= Arnau Church =

Church in Rodnink, Russia

The Arnau Church (Kirche Arnau) of St. Catherine of Alexandria is a Brick Gothic church 8 km east of Kaliningrad near the Pregolya River and the Russian-Lithuanian border.

It was built in the 14th century as a Catholic church in the East Prussian village of Arnau (modern Rodniki) and until recently contained more than 200 medieval frescoes from the 14th century. It became a Lutheran church after the Reformation and the frescoes were whitewashed, then uncovered in the early 20th century. The graveyard contains the tomb of Theodor von Schön.

After 1945, when the Kaliningrad region became part of the Soviet Union, the church was used for grain storage. In 2003 a restoration campaign was launched, with the church building then belonging to the Kaliningrad History Museum, which used it for exhibitions and orthodox liturgy.

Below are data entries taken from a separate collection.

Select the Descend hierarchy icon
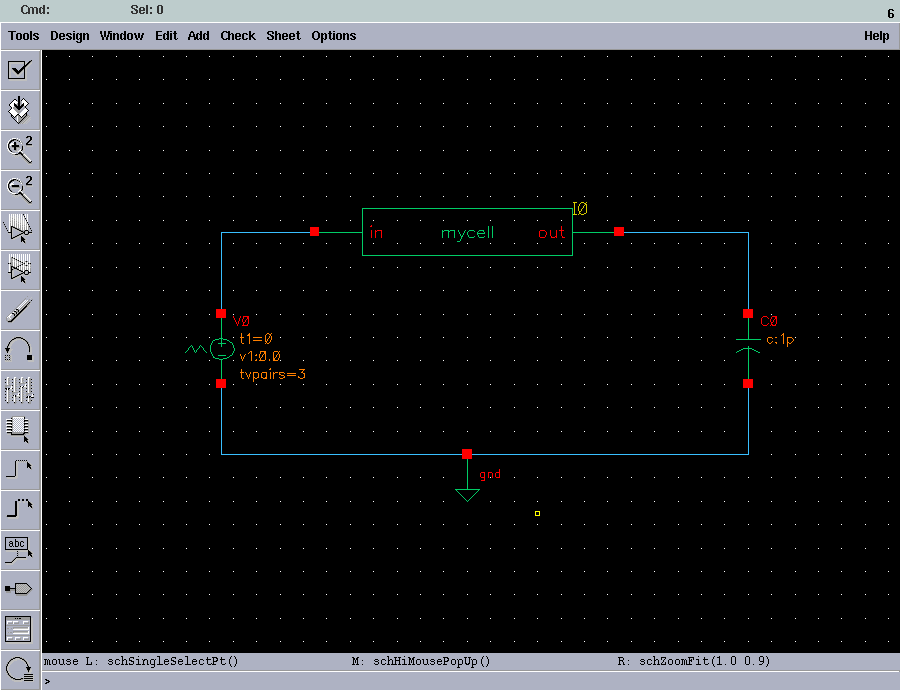Image resolution: width=900 pixels, height=690 pixels. (x=20, y=110)
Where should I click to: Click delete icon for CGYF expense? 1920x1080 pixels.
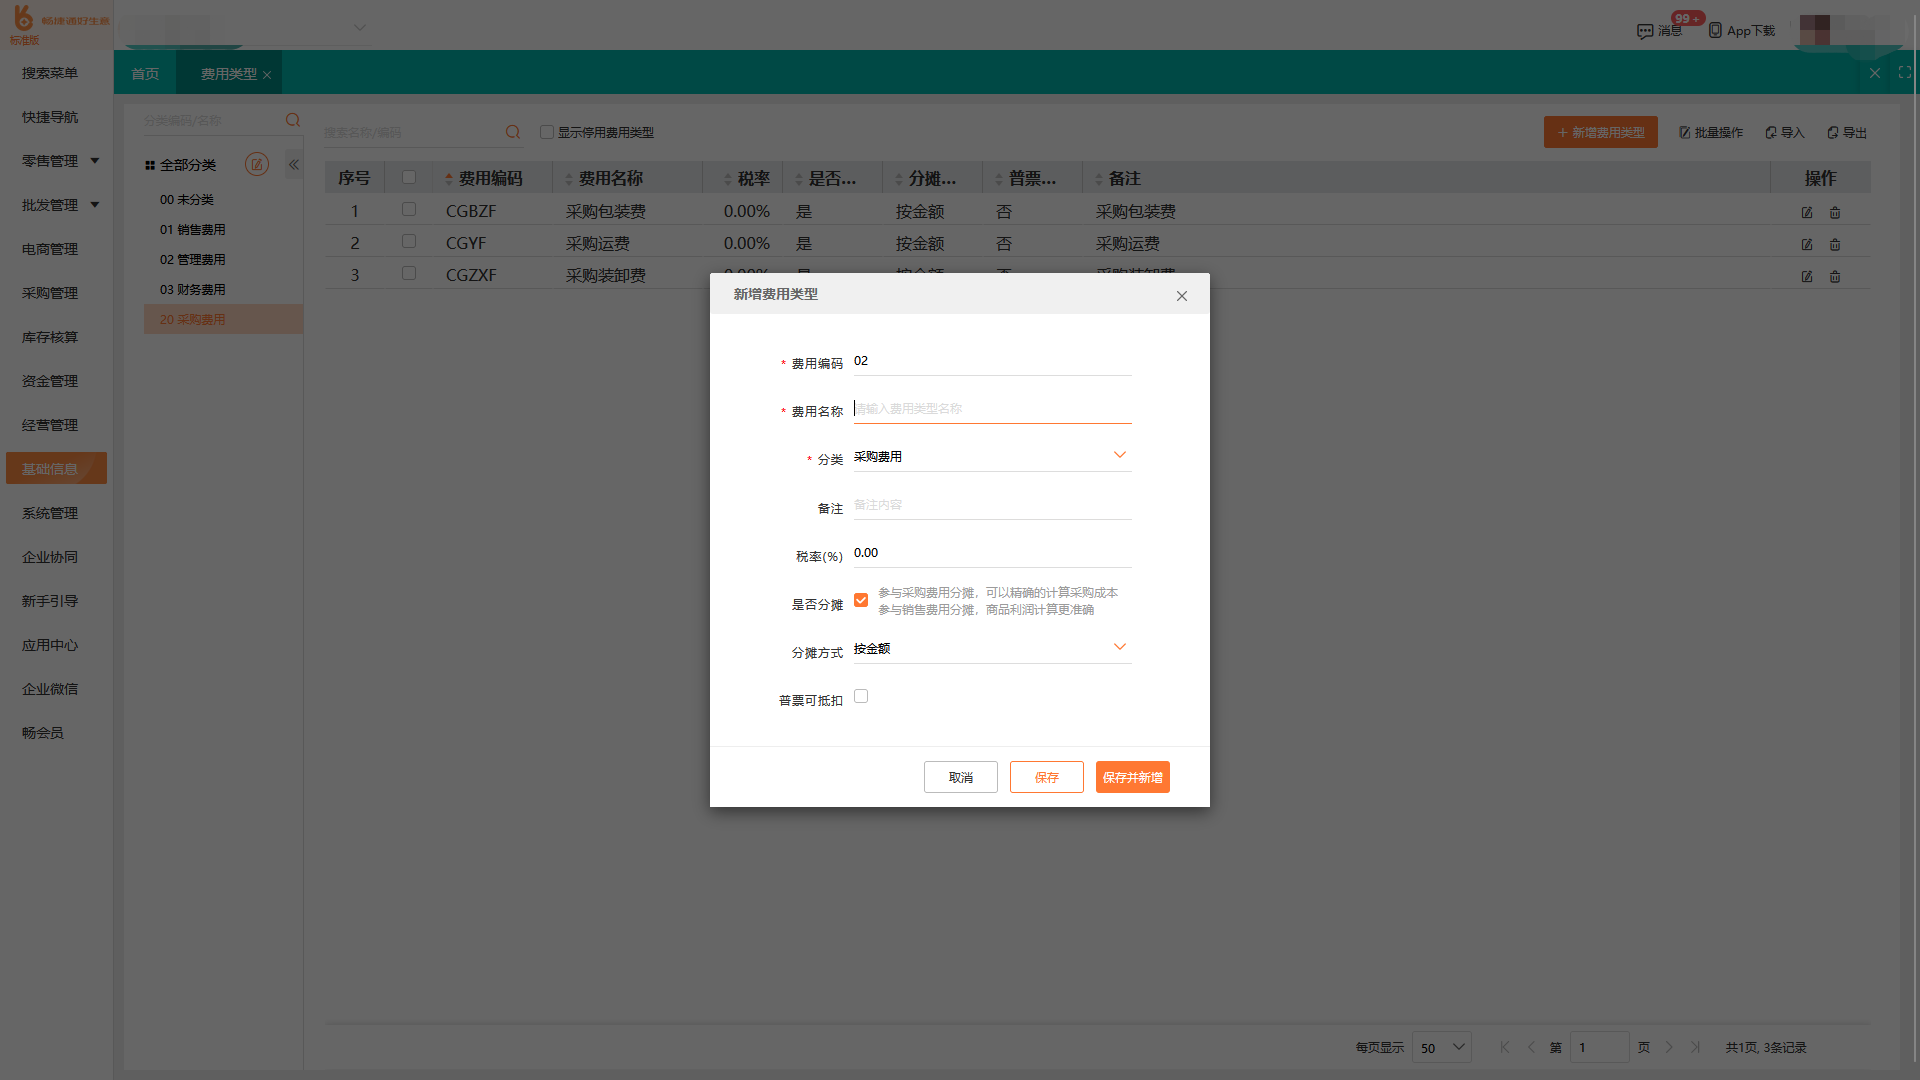[x=1836, y=244]
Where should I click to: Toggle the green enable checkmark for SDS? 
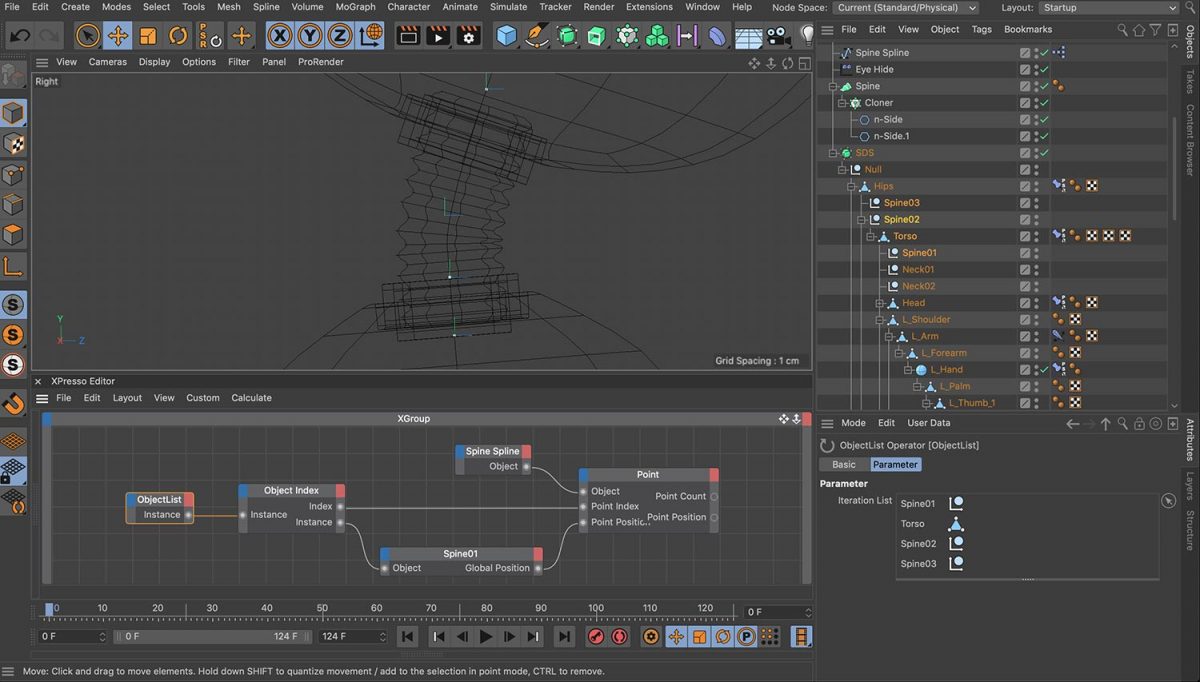[1043, 152]
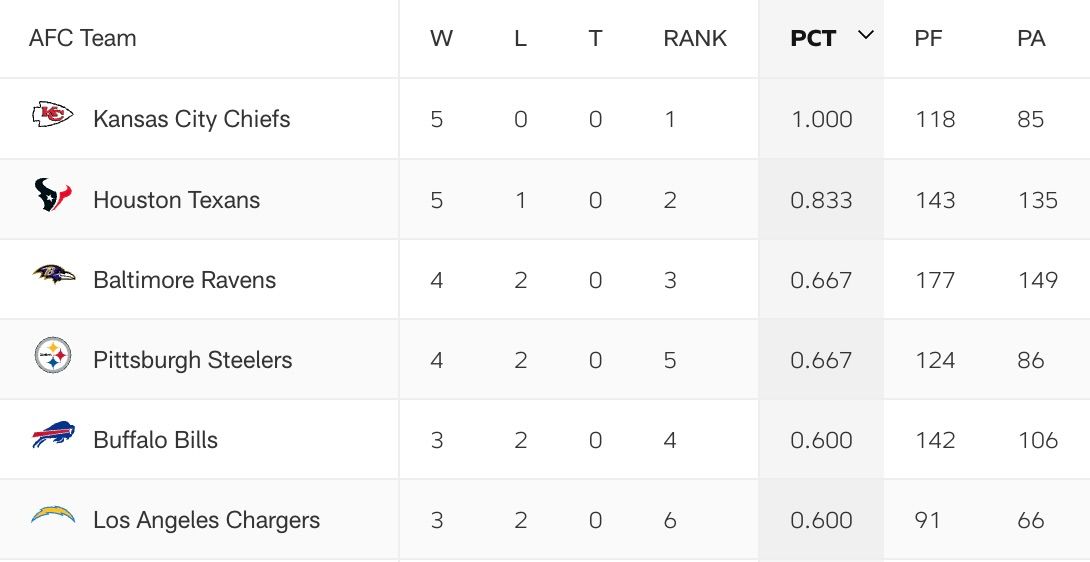This screenshot has width=1090, height=562.
Task: Open Pittsburgh Steelers team page
Action: pyautogui.click(x=193, y=360)
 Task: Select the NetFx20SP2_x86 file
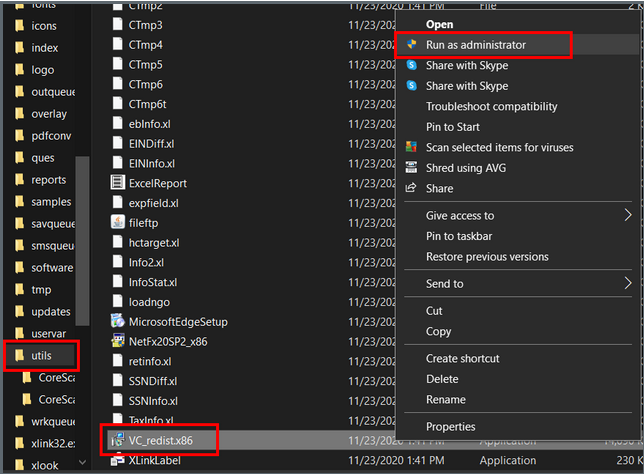[170, 342]
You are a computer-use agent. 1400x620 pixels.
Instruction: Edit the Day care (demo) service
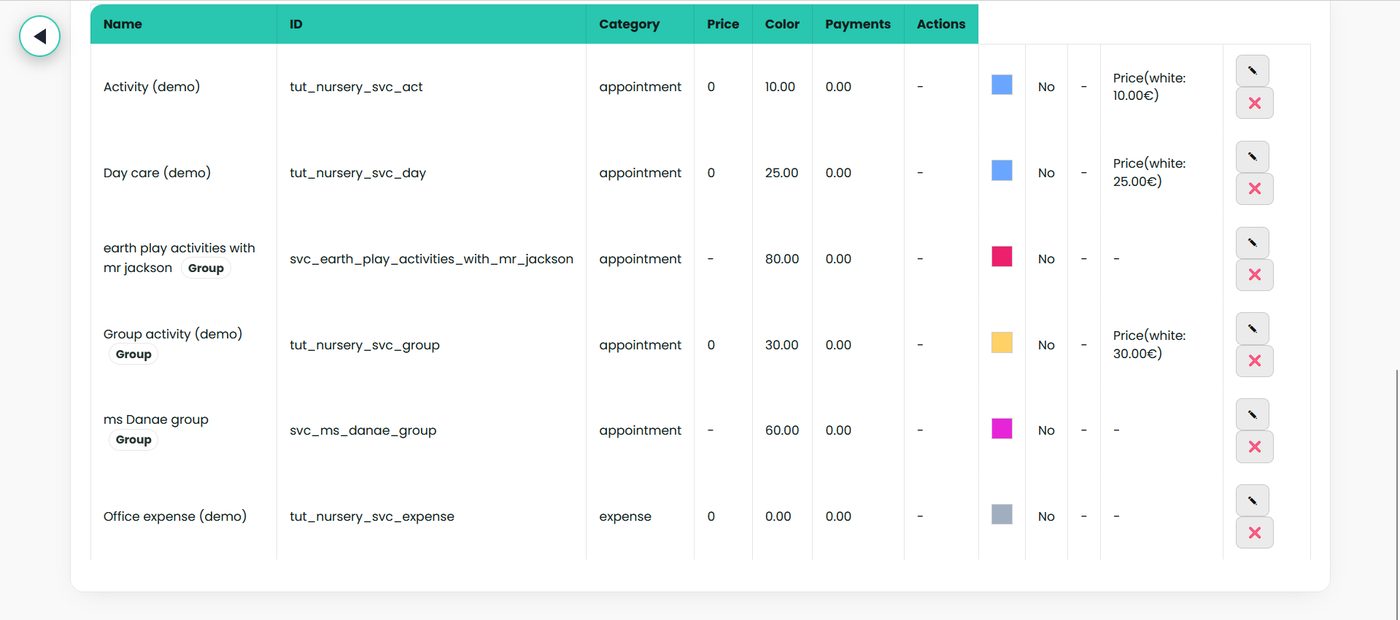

In 2010 local legislators transferred the ownership of the church to the Russian Orthodox Church, and Church officials started a renovation that caused irreversible damage to the frescoes. Prof. Dr. Nicole Riedl, a restoration expert in medieval wall paintings at Hawk University of Applied Sciences and Arts in Hildesheim, described the frescoes as being "irretrievably lost" in a 2014 report prepared for the German-based Kuratorium Arnau, an organization created in 1992 to conserve the church and its frescoes. As a result of the report, the Kaliningrad Diocese of the Russian Orthodox Church cut off relations with Kuratorium Arnau. Riedl later said to The Art Newspaper that only 2-3% of the frescoes now survived, and that the Russian Orthodox Church had "deliberately destroyed" the rest.